A pergunta é se as coisas realmente teriam de ser assim. E a resposta é, claramente, negativa. Introduzir a noção de desempenho na vida sexual significa aderir ao clima geral de competição, de ânsia pela vitória, que caracteriza a sociedade em que vivemos. O desempenho torna-se um desafio, expresso nas mesmas palavras que a esfinge dirigiu a Édipo: decifra-me ou te devoro. É uma incógnita ameaçadora.

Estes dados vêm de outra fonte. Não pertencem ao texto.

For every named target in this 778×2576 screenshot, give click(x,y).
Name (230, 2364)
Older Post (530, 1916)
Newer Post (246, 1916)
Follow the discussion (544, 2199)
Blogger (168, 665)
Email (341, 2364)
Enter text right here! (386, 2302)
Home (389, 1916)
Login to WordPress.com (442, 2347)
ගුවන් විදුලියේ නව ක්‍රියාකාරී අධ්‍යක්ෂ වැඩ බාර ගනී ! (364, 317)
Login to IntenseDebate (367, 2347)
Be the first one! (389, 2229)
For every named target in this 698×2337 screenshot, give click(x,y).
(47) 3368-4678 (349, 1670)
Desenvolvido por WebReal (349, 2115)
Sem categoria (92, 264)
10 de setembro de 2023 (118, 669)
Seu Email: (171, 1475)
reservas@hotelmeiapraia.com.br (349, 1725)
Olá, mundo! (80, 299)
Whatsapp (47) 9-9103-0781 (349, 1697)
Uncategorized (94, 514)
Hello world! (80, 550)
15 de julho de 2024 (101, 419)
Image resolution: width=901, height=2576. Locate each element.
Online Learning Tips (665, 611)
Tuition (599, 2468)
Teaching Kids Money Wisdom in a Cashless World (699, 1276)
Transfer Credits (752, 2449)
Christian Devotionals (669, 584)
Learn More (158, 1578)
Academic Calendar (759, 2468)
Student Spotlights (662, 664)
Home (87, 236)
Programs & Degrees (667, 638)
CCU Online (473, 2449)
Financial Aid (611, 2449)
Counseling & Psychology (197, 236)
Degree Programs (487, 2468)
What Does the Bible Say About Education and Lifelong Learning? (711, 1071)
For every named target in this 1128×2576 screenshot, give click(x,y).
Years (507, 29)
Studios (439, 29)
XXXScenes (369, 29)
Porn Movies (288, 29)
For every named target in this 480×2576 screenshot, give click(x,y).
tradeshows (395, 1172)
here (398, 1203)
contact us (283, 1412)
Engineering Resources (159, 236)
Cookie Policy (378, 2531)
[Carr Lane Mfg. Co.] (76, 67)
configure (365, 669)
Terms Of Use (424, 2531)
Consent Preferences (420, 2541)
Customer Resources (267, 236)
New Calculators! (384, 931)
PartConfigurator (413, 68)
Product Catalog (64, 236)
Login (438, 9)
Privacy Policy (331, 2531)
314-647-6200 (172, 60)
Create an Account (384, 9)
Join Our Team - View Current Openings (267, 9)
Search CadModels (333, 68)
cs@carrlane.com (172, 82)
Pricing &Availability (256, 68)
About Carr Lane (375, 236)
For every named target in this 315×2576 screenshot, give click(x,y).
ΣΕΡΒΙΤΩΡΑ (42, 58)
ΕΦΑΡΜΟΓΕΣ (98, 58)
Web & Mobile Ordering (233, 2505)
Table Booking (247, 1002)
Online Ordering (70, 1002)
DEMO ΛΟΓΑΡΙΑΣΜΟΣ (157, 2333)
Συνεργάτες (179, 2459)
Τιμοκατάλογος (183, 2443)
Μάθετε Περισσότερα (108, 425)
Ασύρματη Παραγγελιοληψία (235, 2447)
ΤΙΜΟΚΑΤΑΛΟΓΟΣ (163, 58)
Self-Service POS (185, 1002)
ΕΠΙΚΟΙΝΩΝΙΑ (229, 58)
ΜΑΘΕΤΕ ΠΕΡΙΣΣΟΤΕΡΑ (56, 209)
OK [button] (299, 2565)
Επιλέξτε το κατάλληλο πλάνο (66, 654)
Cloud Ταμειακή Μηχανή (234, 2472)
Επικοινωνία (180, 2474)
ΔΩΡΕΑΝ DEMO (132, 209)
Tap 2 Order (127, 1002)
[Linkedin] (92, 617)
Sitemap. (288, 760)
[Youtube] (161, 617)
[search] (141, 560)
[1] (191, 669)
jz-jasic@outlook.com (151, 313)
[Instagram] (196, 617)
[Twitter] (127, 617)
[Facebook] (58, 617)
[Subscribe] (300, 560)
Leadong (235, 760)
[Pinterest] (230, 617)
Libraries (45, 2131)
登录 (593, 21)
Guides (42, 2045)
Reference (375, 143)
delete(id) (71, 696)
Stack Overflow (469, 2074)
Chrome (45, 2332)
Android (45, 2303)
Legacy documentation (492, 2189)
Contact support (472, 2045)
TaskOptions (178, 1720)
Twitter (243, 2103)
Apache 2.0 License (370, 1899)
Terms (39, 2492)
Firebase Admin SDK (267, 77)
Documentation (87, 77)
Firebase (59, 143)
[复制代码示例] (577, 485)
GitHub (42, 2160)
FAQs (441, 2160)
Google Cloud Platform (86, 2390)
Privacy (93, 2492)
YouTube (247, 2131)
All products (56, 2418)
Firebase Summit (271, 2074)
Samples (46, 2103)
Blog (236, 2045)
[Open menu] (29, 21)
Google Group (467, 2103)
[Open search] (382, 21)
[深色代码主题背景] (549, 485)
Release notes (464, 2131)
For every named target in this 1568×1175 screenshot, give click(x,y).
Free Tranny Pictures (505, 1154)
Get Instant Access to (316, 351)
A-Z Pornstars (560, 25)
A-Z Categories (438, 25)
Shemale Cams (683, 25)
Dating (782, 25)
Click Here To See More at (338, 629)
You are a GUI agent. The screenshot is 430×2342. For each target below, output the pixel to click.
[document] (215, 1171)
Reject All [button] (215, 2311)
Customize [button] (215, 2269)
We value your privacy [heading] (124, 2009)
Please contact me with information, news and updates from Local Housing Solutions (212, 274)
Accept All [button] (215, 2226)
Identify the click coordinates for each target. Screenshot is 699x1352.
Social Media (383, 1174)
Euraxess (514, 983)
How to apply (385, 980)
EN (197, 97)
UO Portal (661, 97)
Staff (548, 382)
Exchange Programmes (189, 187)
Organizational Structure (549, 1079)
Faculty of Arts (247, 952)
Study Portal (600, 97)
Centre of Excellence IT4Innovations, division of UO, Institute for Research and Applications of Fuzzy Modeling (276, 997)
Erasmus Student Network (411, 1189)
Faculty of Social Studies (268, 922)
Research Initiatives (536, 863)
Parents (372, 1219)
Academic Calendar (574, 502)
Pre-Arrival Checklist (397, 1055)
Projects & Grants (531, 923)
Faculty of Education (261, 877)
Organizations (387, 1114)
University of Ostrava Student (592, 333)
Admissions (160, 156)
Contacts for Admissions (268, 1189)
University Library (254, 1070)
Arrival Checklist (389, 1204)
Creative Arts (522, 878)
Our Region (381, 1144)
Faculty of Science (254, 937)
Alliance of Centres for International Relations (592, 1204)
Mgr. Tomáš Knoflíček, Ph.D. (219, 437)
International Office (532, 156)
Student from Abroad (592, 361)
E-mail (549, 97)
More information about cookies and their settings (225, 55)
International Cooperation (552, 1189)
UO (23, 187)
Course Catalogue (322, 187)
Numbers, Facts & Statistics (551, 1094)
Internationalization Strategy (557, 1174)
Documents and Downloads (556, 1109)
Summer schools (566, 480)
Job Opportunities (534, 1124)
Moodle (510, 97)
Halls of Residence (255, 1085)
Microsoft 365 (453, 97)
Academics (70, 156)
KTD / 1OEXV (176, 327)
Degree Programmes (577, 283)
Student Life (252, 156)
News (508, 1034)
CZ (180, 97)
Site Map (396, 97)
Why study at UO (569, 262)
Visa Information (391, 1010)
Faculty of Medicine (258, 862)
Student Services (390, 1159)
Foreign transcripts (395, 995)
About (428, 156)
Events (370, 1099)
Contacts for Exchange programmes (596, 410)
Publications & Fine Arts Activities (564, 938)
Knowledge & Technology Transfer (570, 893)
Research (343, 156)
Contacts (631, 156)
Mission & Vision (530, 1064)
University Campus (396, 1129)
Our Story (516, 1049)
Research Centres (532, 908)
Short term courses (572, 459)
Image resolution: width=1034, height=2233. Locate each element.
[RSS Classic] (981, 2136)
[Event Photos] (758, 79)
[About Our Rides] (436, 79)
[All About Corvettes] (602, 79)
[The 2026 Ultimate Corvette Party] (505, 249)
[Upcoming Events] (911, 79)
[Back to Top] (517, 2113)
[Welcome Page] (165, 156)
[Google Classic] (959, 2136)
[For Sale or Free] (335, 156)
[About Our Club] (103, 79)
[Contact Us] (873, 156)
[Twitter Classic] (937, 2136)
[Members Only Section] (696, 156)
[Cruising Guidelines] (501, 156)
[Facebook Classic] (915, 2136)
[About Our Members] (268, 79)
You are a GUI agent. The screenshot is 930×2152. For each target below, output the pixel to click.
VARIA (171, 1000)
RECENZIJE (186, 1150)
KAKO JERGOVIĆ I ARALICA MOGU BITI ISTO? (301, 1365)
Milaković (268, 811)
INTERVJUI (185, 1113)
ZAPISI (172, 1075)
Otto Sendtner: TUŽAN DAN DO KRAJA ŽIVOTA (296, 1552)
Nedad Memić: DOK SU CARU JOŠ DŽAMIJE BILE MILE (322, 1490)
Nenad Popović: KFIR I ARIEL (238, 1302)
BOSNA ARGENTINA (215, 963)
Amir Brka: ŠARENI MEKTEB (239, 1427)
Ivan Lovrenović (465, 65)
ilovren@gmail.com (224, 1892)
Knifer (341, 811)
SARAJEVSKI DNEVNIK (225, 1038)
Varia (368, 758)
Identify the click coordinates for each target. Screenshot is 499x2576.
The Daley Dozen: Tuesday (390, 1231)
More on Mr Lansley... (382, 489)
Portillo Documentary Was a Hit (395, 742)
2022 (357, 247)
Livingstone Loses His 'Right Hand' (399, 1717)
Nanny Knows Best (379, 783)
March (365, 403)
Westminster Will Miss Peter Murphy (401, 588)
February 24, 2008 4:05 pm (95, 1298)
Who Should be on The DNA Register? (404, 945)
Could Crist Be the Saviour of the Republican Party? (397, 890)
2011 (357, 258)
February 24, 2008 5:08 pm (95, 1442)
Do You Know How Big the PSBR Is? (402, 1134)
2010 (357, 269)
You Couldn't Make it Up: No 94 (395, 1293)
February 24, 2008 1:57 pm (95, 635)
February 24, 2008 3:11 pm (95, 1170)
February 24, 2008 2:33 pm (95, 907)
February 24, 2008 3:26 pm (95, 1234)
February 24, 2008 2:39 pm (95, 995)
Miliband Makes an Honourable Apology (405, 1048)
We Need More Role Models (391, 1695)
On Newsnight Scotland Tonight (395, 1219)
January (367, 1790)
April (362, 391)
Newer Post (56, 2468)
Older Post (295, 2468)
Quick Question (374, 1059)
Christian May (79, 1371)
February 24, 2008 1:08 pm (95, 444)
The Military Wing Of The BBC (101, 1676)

Em contraste, pensem na expressão que a Bíblia usa para designar o ato sexual: conhecimento. É um tanto estranha, mas muito significativa. O conhecimento significa penetrar na intimidade da outra pessoa, tanto do ponto vista emocional como carnal. Adão e Eva não precisaram ler nenhum manual, não precisaram aprender nenhum técnica. Simplesmente seguiram seus instintos.
Claro, às vezes a ajuda é necessária, exatamente por causa da ansiedade do desempenho. Mas a verdadeira ajuda é aquela que faz emergir as verdadeiras emoções e sentimentos. Técnica é importante? É. Mas o que conta realmente é a dimensão humana da vida sexual, aquele fascinante mistério pelo qual dois seres se tornam um só, sem dar importância a avaliações de desempenho ou a aplausos de uma platéia imaginária.